#### DATA ENTRIES

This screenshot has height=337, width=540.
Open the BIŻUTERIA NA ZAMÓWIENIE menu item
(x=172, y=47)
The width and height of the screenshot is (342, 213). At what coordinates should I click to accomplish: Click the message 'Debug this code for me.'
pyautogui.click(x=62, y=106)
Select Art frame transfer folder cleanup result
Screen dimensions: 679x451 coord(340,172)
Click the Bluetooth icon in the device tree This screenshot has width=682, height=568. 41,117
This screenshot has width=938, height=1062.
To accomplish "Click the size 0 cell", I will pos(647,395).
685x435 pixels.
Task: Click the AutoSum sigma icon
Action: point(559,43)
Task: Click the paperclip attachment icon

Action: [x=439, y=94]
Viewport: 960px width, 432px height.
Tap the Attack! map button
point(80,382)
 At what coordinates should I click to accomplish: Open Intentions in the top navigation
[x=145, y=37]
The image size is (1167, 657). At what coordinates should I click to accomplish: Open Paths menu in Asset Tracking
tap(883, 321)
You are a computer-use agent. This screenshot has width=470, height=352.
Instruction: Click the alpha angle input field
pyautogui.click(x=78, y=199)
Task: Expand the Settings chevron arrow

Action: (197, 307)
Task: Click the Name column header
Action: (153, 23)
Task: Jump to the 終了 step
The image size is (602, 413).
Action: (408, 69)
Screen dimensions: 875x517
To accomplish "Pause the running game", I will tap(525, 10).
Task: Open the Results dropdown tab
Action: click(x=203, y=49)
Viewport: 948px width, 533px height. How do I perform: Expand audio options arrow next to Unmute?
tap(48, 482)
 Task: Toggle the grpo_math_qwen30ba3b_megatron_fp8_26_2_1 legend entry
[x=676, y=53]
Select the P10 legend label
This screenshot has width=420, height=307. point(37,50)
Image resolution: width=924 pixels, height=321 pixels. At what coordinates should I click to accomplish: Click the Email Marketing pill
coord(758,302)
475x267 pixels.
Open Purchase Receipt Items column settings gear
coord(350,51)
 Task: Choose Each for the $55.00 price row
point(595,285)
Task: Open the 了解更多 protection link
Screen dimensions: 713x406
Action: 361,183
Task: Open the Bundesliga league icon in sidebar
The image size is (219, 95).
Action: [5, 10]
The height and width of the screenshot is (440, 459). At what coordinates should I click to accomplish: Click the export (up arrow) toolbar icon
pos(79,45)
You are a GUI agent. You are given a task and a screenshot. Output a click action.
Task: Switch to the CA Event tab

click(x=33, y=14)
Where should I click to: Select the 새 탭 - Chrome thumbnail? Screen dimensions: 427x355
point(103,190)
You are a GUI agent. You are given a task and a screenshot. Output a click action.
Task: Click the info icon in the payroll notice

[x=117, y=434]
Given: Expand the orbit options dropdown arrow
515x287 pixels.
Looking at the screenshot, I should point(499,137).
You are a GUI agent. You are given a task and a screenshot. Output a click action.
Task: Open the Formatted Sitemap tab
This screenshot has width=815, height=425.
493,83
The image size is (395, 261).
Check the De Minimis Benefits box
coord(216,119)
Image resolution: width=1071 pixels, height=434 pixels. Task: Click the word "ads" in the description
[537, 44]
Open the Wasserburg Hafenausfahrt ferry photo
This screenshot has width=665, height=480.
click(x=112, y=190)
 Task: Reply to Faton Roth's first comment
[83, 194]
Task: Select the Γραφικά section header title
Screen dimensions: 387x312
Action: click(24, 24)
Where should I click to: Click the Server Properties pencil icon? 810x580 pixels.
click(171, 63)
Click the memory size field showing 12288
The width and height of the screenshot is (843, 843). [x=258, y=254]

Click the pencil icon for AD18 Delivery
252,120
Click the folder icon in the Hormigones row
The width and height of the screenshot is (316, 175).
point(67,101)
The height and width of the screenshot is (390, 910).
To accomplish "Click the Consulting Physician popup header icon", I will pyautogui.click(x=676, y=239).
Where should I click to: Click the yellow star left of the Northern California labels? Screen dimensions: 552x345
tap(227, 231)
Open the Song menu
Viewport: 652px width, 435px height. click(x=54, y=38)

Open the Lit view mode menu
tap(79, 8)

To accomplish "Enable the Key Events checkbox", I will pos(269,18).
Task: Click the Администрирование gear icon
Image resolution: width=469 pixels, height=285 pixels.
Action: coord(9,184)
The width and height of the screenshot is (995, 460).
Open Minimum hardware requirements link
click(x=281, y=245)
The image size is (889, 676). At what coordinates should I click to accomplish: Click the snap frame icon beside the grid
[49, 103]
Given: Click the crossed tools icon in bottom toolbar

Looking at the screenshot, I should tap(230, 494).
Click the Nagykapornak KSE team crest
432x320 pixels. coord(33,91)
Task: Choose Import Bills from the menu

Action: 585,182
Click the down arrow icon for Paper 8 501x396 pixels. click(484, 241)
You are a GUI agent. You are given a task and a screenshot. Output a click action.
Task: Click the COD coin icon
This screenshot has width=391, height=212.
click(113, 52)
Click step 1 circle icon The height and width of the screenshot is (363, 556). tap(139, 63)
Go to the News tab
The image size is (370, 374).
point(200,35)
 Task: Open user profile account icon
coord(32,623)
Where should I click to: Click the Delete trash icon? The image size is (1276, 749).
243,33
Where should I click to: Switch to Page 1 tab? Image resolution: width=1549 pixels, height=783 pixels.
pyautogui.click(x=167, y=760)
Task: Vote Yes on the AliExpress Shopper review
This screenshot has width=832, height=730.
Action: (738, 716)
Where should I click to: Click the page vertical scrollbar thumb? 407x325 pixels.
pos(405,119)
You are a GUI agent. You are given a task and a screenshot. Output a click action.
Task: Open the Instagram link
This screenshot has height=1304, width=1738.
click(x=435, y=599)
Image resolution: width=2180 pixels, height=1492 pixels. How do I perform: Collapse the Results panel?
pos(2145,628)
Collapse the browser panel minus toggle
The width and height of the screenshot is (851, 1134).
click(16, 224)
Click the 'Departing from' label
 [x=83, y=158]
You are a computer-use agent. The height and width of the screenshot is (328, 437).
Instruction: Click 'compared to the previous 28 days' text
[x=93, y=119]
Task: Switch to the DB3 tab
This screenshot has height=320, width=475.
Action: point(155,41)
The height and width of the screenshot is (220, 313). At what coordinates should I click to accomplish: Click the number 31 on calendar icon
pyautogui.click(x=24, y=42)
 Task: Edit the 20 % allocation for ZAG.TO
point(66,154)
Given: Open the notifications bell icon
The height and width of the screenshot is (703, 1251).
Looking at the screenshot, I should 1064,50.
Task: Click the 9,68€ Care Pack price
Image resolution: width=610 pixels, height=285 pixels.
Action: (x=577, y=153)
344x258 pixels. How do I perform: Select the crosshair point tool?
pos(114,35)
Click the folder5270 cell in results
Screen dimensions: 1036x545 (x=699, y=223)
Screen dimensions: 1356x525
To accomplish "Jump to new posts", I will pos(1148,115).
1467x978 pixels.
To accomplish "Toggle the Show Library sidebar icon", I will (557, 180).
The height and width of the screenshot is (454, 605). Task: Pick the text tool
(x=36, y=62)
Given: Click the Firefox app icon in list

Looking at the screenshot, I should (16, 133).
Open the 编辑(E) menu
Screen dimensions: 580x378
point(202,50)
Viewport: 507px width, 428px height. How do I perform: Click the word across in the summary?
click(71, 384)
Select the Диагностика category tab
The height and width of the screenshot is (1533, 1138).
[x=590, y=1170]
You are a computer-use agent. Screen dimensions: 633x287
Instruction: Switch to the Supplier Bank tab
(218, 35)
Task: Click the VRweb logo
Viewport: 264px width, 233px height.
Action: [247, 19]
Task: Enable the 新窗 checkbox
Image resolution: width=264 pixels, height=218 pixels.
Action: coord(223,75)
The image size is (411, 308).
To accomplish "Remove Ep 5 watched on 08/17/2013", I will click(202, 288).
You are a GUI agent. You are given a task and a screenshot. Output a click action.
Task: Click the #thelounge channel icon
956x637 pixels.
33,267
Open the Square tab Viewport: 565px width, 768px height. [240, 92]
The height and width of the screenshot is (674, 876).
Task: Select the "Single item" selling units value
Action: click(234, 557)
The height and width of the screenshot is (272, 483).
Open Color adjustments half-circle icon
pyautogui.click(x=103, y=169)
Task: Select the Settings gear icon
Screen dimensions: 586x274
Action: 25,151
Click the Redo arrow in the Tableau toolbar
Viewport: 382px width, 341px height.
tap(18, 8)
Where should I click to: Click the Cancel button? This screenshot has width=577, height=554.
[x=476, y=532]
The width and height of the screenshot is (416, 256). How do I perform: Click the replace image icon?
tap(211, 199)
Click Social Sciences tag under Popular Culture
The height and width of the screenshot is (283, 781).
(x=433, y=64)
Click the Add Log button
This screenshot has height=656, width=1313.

########

*GIVEN EXERCISE:*
Copy the listing above word for word, from its first line up to and including the line with "pyautogui.click(x=62, y=106)".

*FINISHED TASK:*
This screenshot has height=337, width=540.
Open the BIŻUTERIA NA ZAMÓWIENIE menu item
(x=172, y=47)
The width and height of the screenshot is (342, 213). At what coordinates should I click to accomplish: Click the message 'Debug this code for me.'
pyautogui.click(x=62, y=106)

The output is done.